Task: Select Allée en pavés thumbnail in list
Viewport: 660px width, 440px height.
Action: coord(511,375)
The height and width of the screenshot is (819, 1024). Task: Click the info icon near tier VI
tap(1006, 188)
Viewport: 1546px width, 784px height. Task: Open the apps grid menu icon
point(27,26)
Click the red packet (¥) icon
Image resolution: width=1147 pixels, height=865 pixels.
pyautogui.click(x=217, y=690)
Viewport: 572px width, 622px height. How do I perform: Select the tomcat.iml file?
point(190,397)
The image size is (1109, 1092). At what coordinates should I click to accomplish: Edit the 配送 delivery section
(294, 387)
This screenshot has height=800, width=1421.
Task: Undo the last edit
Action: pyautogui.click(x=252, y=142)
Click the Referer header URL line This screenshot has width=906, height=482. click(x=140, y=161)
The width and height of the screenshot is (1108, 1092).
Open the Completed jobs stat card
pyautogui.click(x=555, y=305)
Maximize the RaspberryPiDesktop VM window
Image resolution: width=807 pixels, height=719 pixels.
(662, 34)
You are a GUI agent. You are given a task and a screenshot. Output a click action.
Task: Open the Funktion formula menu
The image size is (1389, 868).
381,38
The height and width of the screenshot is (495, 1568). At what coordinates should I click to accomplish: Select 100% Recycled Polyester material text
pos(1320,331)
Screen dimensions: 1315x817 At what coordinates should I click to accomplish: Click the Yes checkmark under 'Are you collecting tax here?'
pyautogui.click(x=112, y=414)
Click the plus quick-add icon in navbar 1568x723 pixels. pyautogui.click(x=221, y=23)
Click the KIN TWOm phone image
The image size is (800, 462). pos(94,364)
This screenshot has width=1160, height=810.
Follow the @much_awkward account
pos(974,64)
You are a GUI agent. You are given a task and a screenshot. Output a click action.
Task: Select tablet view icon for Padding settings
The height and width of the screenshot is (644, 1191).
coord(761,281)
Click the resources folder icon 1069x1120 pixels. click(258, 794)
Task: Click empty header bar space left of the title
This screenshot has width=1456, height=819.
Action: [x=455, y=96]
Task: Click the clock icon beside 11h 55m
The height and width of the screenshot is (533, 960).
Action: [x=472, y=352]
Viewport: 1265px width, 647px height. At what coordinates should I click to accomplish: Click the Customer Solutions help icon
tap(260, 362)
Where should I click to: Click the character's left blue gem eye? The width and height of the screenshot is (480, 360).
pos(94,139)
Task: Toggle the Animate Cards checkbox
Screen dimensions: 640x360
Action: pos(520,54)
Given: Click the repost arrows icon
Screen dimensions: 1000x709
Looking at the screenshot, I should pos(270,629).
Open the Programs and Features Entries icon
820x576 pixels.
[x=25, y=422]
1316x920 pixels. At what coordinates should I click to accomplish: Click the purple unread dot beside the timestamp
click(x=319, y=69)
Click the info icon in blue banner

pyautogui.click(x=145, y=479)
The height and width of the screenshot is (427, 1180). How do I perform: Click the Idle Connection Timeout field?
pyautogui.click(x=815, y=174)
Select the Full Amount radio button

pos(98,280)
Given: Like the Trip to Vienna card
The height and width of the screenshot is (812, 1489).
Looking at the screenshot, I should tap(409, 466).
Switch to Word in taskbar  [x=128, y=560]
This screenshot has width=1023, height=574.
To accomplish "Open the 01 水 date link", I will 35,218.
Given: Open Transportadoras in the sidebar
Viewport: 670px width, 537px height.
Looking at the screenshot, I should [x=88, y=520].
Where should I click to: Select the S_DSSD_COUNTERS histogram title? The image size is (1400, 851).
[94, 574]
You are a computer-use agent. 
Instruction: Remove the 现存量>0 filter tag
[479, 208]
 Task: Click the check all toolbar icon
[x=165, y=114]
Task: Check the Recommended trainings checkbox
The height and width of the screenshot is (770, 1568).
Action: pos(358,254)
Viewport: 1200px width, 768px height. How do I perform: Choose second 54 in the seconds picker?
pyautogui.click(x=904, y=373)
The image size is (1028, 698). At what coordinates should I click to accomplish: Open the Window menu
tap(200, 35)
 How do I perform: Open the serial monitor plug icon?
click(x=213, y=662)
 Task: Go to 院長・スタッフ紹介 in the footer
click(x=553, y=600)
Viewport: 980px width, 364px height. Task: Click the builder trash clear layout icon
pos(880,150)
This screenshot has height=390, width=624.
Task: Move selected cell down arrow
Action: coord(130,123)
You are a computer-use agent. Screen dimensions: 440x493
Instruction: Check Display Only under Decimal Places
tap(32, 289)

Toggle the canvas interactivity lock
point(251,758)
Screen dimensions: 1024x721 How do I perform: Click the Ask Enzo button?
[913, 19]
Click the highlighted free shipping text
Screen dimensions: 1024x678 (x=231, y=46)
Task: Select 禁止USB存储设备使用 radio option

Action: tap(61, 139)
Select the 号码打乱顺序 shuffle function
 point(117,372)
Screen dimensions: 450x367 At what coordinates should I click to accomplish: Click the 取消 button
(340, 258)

○ ○ ○

• What this task involves
Please write out all of the material above again, word for word and line for line, with no changes.

• Worked answer
Task: Select Allée en pavés thumbnail in list
Viewport: 660px width, 440px height.
Action: coord(511,375)
The height and width of the screenshot is (819, 1024). Task: Click the info icon near tier VI
tap(1006, 188)
Viewport: 1546px width, 784px height. Task: Open the apps grid menu icon
point(27,26)
Click the red packet (¥) icon
Image resolution: width=1147 pixels, height=865 pixels.
pyautogui.click(x=217, y=690)
Viewport: 572px width, 622px height. How do I perform: Select the tomcat.iml file?
point(190,397)
The image size is (1109, 1092). At what coordinates should I click to accomplish: Edit the 配送 delivery section
(294, 387)
This screenshot has height=800, width=1421.
Task: Undo the last edit
Action: pyautogui.click(x=252, y=142)
Click the Referer header URL line This screenshot has width=906, height=482. click(x=140, y=161)
The width and height of the screenshot is (1108, 1092).
Open the Completed jobs stat card
pyautogui.click(x=555, y=305)
Maximize the RaspberryPiDesktop VM window
Image resolution: width=807 pixels, height=719 pixels.
(662, 34)
You are a GUI agent. You are given a task and a screenshot. Output a click action.
Task: Open the Funktion formula menu
The image size is (1389, 868).
381,38
The height and width of the screenshot is (495, 1568). At what coordinates should I click to accomplish: Select 100% Recycled Polyester material text
pos(1320,331)
Screen dimensions: 1315x817 At what coordinates should I click to accomplish: Click the Yes checkmark under 'Are you collecting tax here?'
pyautogui.click(x=112, y=414)
Click the plus quick-add icon in navbar 1568x723 pixels. pyautogui.click(x=221, y=23)
Click the KIN TWOm phone image
The image size is (800, 462). pos(94,364)
This screenshot has width=1160, height=810.
Follow the @much_awkward account
pos(974,64)
You are a GUI agent. You are given a task and a screenshot. Output a click action.
Task: Select tablet view icon for Padding settings
The height and width of the screenshot is (644, 1191).
coord(761,281)
Click the resources folder icon 1069x1120 pixels. click(258, 794)
Task: Click empty header bar space left of the title
This screenshot has width=1456, height=819.
Action: [x=455, y=96]
Task: Click the clock icon beside 11h 55m
The height and width of the screenshot is (533, 960).
Action: [x=472, y=352]
Viewport: 1265px width, 647px height. At what coordinates should I click to accomplish: Click the Customer Solutions help icon
tap(260, 362)
Where should I click to: Click the character's left blue gem eye? The width and height of the screenshot is (480, 360).
pos(94,139)
Task: Toggle the Animate Cards checkbox
Screen dimensions: 640x360
Action: pos(520,54)
Given: Click the repost arrows icon
Screen dimensions: 1000x709
Looking at the screenshot, I should pos(270,629).
Open the Programs and Features Entries icon
820x576 pixels.
[x=25, y=422]
1316x920 pixels. At what coordinates should I click to accomplish: Click the purple unread dot beside the timestamp
click(x=319, y=69)
Click the info icon in blue banner

pyautogui.click(x=145, y=479)
The height and width of the screenshot is (427, 1180). How do I perform: Click the Idle Connection Timeout field?
pyautogui.click(x=815, y=174)
Select the Full Amount radio button

pos(98,280)
Given: Like the Trip to Vienna card
The height and width of the screenshot is (812, 1489).
Looking at the screenshot, I should tap(409, 466).
Switch to Word in taskbar  [x=128, y=560]
This screenshot has width=1023, height=574.
To accomplish "Open the 01 水 date link", I will 35,218.
Given: Open Transportadoras in the sidebar
Viewport: 670px width, 537px height.
Looking at the screenshot, I should [x=88, y=520].
Where should I click to: Select the S_DSSD_COUNTERS histogram title? The image size is (1400, 851).
[94, 574]
You are a computer-use agent. 
Instruction: Remove the 现存量>0 filter tag
[479, 208]
 Task: Click the check all toolbar icon
[x=165, y=114]
Task: Check the Recommended trainings checkbox
The height and width of the screenshot is (770, 1568).
Action: pos(358,254)
Viewport: 1200px width, 768px height. How do I perform: Choose second 54 in the seconds picker?
pyautogui.click(x=904, y=373)
The image size is (1028, 698). At what coordinates should I click to accomplish: Open the Window menu
tap(200, 35)
 How do I perform: Open the serial monitor plug icon?
click(x=213, y=662)
 Task: Go to 院長・スタッフ紹介 in the footer
click(x=553, y=600)
Viewport: 980px width, 364px height. Task: Click the builder trash clear layout icon
pos(880,150)
This screenshot has height=390, width=624.
Task: Move selected cell down arrow
Action: coord(130,123)
You are a computer-use agent. Screen dimensions: 440x493
Instruction: Check Display Only under Decimal Places
tap(32, 289)

Toggle the canvas interactivity lock
point(251,758)
Screen dimensions: 1024x721 How do I perform: Click the Ask Enzo button?
[913, 19]
Click the highlighted free shipping text
Screen dimensions: 1024x678 (x=231, y=46)
Task: Select 禁止USB存储设备使用 radio option

Action: tap(61, 139)
Select the 号码打乱顺序 shuffle function
 point(117,372)
Screen dimensions: 450x367 At what coordinates should I click to accomplish: Click the 取消 button
(340, 258)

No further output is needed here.